New tactics, same objectives
The state’s recent focus on controlling how civil society groups organize themselves and domestically try to collect money for collective action is worrying. In light of the criticism of foreign aid in supporting local NGOs, domestic fundraising for civil society efforts provides a viable alternative to fill the gap produced by the government’s failure to provide quality public services for its citizens. The government’s determination to continue stifling any innovative ways of financing civil society initiatives poses a great risk to the existence of independent civil society organizations.

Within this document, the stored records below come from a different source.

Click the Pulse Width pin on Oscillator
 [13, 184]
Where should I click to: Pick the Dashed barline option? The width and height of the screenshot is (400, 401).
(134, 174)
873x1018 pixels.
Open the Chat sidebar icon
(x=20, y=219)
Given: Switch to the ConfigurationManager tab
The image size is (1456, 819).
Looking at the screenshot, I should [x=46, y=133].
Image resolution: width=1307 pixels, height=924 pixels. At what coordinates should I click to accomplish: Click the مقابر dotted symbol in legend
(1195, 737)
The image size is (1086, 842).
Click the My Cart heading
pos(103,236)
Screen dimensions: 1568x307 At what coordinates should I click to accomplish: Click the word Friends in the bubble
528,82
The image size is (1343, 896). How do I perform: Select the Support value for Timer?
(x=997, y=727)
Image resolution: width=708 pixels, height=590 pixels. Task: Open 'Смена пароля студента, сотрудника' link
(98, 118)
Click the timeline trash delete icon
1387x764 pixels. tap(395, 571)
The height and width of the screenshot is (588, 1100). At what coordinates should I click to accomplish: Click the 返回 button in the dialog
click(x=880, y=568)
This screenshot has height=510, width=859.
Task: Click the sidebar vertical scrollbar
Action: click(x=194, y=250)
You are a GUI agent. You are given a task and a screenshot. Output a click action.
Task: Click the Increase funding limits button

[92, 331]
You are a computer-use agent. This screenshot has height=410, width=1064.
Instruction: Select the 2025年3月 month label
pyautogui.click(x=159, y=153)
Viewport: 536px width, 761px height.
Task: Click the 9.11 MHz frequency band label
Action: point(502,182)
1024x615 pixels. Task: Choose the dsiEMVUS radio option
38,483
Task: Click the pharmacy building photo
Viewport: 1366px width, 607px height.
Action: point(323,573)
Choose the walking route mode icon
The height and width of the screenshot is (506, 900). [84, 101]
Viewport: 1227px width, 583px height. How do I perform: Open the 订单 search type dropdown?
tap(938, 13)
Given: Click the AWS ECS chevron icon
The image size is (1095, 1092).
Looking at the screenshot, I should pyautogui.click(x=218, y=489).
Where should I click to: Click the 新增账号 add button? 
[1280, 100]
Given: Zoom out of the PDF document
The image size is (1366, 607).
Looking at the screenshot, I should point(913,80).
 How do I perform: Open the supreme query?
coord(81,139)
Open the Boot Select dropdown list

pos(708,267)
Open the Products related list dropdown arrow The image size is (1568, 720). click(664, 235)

To conclude, the state in Egypt is dominating civil society by means of its direct control and is co-opting it while controlling money flows to NGOs and vilifying whoever seeks independence. This control will have a lasting effect on the structure of civil society in Egypt and will greatly reduce citizen participation in public affairs. Thus, 12 years after the revolution, we are witnessing a civil society sector that is under siege and has been nationalized by the government. The case of Egypt presents a vivid example of how authoritarian regimes evolve their tactics to clamp down on civil society spaces through various formal and informal practices.
 Over the past decade, we have been working with number of local and international development and human rights organizations in Egypt and across the MENA region. We have reflected on this experience in various publications on how CSOs navigate the restrictive environment in Egypt.
Opinions expressed in Bliss posts reflect solely the views of the author of the post in question.
About the authors:
Ahmed El Assal is a PhD Candidate at the International Institute of Social Studies. His current research focuses on governance, political economy of aid assistance, and accountability of public service provision.
Amr Marzouk is a PhD Candidate at the Erasmus School of Law.